You could tiptoe across the living room and see dad sitting on his favourite seat dozing off after school,” says Mercy.

“I went with the same method pattern when raising our children. I would use the ugali cooking stick to discipline my four boys then without any mercy.”

In her case the reason for the beatings was due to loss of money that would not be traced in the house, this meant that physical abuse approached to address the lost cash.

“I would shout at the boys and by the time they knew it, I was showering them with beatings using the ugali cooking stick,” narrates Mercy.

“I must admit that even one of the boys has bitten me, at that time I never felt sorry for that act. With time now, I feel sorry for the one boy who had to undergo such pains under my care as a parent,” says Mercy

Both Mercy and her husband now recommend that as a country, there is a greater need to conduct parental skills classes for students who join colleges and universities.

That way, they would be taken through better ways to be responsible parents in advance.

Physical and any other form of abuse among children can cause internal and external injuries. While some potential have far-reaching psychological consequences.

Data from the Joining Forces For Africa (JOFA) for all children report dubbed ‘Protecting Children during the COVID-19 crisis and beyond’ highlights some of the major forms of abuse children undergo in the early years among five African countries.

Data released in September 2021 shows that Ethiopia is leading the pack on physical abuse-related cases among children between ages 10-17 by 99.7%.

Kenya was ranked second at 89.5%.
The results of the above data increased during the COVID-19 pandemic period within the confines of the home setup.

Bonyo Elijah Don , lead secretary Joining Forces Alliance acknowledges that physical abuse-related cases begin way early during parenting journey.

Between ages 0 to 4years determines the relationship a parent and a child will have going forward.

“For example if the child is being forced to breastfeed, it starts to create emotional violence in a child.

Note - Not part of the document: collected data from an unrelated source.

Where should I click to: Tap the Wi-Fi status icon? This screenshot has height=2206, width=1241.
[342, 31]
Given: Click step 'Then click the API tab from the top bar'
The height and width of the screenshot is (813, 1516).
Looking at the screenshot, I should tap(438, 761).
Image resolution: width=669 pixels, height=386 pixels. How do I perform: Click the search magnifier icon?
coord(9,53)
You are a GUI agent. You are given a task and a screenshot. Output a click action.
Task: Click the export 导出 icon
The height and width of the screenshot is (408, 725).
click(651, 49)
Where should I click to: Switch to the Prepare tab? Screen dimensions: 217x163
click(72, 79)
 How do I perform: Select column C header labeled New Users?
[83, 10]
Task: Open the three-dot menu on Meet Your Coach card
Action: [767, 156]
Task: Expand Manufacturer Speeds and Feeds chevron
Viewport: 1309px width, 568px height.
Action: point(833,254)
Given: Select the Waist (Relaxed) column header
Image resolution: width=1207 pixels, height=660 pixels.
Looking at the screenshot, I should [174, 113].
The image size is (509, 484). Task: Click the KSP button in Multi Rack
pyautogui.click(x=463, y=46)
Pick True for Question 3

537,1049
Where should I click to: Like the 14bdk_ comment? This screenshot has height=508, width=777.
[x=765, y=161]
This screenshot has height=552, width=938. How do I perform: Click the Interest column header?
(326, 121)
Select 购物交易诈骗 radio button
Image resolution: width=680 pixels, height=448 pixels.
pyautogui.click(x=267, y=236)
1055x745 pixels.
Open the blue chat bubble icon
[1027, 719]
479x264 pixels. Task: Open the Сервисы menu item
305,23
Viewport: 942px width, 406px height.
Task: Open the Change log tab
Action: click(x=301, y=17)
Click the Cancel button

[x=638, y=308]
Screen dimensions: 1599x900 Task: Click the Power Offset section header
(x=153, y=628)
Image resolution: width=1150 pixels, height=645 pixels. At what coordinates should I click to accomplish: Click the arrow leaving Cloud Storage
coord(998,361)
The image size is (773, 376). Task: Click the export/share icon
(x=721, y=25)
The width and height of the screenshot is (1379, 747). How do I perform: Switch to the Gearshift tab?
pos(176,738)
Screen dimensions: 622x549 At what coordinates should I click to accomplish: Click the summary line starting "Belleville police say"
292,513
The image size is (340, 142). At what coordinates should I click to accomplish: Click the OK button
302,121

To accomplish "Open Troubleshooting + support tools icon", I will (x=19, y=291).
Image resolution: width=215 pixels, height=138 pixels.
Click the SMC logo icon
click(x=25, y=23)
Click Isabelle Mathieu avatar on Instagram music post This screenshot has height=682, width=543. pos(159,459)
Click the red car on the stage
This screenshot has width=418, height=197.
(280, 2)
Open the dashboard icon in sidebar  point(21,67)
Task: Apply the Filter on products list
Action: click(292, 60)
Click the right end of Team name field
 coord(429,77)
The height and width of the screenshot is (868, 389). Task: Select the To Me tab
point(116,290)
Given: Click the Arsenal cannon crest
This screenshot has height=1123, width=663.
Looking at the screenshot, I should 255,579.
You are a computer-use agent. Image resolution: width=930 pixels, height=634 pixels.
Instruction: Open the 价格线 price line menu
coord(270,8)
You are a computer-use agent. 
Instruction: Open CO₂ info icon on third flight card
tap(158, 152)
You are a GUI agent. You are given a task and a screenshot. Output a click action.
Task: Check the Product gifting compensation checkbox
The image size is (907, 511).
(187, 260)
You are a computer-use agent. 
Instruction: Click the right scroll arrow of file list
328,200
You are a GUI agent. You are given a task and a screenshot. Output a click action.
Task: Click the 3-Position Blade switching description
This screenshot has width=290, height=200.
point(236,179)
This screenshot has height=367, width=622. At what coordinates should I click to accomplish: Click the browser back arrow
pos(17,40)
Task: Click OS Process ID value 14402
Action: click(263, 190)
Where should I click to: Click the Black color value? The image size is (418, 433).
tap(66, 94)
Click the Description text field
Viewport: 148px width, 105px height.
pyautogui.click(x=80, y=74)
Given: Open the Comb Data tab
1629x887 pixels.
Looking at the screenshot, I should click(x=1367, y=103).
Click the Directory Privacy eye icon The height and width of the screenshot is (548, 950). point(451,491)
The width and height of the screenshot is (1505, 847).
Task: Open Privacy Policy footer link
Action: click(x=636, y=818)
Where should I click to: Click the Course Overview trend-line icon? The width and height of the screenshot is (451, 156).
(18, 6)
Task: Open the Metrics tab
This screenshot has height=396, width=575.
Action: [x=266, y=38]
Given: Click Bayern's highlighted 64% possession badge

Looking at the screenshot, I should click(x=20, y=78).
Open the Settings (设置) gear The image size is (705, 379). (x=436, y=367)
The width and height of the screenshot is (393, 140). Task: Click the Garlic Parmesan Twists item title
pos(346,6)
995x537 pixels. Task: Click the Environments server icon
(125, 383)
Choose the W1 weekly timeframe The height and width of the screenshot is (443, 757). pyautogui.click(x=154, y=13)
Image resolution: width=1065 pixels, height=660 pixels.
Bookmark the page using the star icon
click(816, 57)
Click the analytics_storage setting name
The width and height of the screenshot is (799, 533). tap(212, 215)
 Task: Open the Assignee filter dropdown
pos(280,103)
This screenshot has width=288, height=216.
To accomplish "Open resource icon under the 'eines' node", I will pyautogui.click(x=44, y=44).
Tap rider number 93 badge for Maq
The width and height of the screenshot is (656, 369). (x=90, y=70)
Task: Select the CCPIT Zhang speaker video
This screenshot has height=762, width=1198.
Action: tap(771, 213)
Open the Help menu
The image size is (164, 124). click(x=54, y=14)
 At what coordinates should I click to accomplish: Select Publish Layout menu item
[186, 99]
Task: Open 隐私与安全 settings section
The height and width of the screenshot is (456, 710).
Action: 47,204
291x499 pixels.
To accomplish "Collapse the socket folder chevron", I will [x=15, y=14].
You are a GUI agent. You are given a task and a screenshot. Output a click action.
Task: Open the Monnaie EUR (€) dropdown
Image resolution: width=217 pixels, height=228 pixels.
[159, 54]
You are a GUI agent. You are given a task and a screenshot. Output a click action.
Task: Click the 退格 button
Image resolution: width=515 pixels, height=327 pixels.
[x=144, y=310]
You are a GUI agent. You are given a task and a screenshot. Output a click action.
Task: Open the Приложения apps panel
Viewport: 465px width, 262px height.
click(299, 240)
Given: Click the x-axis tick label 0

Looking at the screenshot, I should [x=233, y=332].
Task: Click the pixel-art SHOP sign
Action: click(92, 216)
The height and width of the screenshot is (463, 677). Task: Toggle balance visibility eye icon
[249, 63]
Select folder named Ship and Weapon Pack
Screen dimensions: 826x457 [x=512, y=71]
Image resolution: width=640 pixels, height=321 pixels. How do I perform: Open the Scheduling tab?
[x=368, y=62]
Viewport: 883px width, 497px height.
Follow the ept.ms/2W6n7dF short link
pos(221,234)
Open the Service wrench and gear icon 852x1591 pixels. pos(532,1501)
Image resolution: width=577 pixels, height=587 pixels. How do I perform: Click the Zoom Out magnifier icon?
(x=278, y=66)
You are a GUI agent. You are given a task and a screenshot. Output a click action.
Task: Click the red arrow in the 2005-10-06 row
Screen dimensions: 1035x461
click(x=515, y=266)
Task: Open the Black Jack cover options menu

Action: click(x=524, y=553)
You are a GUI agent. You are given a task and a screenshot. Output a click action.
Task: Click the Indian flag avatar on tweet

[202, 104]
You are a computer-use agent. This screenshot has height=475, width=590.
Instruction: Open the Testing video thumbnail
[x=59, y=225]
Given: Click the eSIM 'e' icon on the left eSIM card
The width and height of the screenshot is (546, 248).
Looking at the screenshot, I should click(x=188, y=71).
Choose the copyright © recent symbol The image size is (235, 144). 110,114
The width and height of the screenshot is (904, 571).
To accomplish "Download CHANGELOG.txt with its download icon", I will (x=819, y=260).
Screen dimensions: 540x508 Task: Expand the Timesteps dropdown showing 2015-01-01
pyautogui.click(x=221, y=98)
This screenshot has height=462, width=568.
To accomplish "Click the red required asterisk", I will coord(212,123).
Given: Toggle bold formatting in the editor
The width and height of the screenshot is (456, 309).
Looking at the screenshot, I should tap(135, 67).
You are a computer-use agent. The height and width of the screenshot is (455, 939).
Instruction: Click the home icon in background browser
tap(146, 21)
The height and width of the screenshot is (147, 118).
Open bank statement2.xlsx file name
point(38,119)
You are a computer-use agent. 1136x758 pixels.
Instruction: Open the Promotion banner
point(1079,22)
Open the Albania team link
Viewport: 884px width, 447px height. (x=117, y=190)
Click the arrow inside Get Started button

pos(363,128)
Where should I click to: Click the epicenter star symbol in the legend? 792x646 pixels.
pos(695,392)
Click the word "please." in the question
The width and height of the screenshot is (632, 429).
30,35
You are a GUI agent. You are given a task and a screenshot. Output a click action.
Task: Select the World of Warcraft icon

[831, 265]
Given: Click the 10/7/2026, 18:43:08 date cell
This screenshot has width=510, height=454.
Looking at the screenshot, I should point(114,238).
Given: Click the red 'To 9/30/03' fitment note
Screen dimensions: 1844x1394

The child grows knowing that a physical act has to be administered for him to undertake an action,” notes Elijah.

To bring sanity and good governance on parenting skills in Kenya, Elijah recommends that Kenya should embrace the nyumba kumi model.

This is a model where 10 households within a community set-up come together to discuss security matters. The model can also be used to address parenting matters as an additional topic.

This will bring some form of accountabiity and save the government the headache of having to invest a lot of resources to fight child abuse cases in court.

“For example within the nyumba kumi cluster, if one household is physically abusing their children, the neighbours should take action to address the matter and not let it pass,’ adds Elijah

Hoyd Isadia, is the County Director of Children Services in Nairobi County. He admits that indeed Nairobi County is doing badly when it comes to cases of physical abuse among the city children. Informal settlements are the worst areas of concern.

“Kibra and Mathare slums report about 200 cases of physical abuse-related cases among children daily.

These cases reported mean that someone in the neighbourhood is informed about them such as the school authorities.”

His sentiment is backed by data collected between January 2021 to September 2021 from Nairobi County known as ‘Nairobi CaseLoad’ which paints a dim picture of how massive this matter is.

The report shows that 168 girls below the age of 10 years have been physically abused. While boys of the same age group account for 150 in the same period.